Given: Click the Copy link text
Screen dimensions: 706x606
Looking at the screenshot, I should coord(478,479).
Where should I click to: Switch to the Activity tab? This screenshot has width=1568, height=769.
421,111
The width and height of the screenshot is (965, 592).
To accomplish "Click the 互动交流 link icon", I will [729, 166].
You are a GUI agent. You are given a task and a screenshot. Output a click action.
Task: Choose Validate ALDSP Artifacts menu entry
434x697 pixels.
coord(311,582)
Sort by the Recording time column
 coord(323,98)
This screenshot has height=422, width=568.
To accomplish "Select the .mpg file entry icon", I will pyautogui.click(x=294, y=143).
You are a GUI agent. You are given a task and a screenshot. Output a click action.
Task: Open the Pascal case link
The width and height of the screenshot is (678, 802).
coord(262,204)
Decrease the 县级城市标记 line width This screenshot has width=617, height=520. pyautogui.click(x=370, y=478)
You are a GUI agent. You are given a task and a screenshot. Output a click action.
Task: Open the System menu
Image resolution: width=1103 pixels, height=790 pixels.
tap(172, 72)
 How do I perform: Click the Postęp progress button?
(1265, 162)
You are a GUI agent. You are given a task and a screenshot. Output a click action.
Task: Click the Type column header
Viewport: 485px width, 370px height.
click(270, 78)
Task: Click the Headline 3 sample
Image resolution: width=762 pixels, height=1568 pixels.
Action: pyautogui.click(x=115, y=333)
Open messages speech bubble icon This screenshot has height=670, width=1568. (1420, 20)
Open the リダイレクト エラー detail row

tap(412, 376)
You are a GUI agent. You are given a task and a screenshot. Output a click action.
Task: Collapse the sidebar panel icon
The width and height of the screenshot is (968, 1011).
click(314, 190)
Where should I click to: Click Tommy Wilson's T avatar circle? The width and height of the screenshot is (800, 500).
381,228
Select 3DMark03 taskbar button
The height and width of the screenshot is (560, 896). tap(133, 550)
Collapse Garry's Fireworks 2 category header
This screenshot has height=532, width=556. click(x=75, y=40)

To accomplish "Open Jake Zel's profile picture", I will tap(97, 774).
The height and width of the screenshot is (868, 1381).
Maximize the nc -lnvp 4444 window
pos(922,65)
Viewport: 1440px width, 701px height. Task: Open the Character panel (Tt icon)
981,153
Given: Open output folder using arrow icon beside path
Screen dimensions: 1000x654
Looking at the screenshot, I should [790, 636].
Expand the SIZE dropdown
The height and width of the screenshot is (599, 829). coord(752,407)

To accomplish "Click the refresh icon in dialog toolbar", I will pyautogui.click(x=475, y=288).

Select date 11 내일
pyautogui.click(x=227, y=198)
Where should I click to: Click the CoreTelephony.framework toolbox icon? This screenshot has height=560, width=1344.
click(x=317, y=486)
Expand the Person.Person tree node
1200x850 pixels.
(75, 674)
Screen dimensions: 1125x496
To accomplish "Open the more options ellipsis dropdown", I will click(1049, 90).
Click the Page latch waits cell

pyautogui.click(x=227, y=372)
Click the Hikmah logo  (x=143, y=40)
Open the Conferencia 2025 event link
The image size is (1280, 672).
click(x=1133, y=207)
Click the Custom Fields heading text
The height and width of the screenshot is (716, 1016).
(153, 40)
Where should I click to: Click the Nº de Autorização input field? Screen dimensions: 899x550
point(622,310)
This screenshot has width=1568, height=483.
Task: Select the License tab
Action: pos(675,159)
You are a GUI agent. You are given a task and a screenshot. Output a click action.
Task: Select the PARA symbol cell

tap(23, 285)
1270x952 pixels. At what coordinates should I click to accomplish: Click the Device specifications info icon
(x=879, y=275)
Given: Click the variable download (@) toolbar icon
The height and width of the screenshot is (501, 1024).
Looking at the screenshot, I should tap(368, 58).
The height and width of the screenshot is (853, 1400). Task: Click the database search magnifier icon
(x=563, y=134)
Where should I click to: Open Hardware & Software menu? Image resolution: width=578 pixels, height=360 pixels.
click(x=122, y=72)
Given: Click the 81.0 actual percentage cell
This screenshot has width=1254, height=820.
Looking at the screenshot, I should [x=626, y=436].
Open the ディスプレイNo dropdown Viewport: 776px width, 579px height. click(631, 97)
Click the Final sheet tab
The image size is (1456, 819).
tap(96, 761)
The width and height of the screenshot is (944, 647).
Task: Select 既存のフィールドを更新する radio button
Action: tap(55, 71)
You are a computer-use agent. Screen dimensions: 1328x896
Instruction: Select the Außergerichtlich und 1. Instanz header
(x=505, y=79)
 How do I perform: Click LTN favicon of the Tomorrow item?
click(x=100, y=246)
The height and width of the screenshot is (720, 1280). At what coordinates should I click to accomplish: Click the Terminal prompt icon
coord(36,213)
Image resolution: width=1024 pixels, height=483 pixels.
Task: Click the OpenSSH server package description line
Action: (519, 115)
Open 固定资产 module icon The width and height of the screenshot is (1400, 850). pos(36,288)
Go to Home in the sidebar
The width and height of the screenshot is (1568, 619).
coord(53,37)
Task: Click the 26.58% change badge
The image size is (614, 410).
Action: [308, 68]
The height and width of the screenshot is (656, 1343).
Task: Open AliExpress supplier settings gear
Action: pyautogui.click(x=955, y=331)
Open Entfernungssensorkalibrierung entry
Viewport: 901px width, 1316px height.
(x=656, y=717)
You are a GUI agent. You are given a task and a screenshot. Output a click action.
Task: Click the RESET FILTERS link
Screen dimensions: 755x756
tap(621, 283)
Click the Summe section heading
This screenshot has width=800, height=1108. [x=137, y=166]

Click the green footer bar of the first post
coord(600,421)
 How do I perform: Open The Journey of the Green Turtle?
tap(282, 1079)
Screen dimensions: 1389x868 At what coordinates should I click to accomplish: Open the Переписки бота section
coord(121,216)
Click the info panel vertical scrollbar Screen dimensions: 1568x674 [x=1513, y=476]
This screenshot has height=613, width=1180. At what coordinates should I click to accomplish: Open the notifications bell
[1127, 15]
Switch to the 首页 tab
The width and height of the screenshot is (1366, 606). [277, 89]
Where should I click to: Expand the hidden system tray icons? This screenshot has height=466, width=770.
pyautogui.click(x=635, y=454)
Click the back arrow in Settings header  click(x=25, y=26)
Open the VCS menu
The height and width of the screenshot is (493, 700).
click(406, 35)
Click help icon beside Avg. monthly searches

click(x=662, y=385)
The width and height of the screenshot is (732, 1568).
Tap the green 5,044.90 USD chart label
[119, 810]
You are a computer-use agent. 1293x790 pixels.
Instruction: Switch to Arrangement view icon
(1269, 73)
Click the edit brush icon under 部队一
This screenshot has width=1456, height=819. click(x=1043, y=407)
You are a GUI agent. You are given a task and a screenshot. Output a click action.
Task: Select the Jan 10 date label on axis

--- WHAT IS BEING ASKED ---
Please give an exact copy of the lines above, beginning with the line containing "Switch to the 首页 tab" and running through the line containing "Open the VCS menu", and of no other lines.

--- EXERCISE ANSWER ---
Switch to the 首页 tab
The width and height of the screenshot is (1366, 606). [277, 89]
Where should I click to: Expand the hidden system tray icons? This screenshot has height=466, width=770.
pyautogui.click(x=635, y=454)
Click the back arrow in Settings header  click(x=25, y=26)
Open the VCS menu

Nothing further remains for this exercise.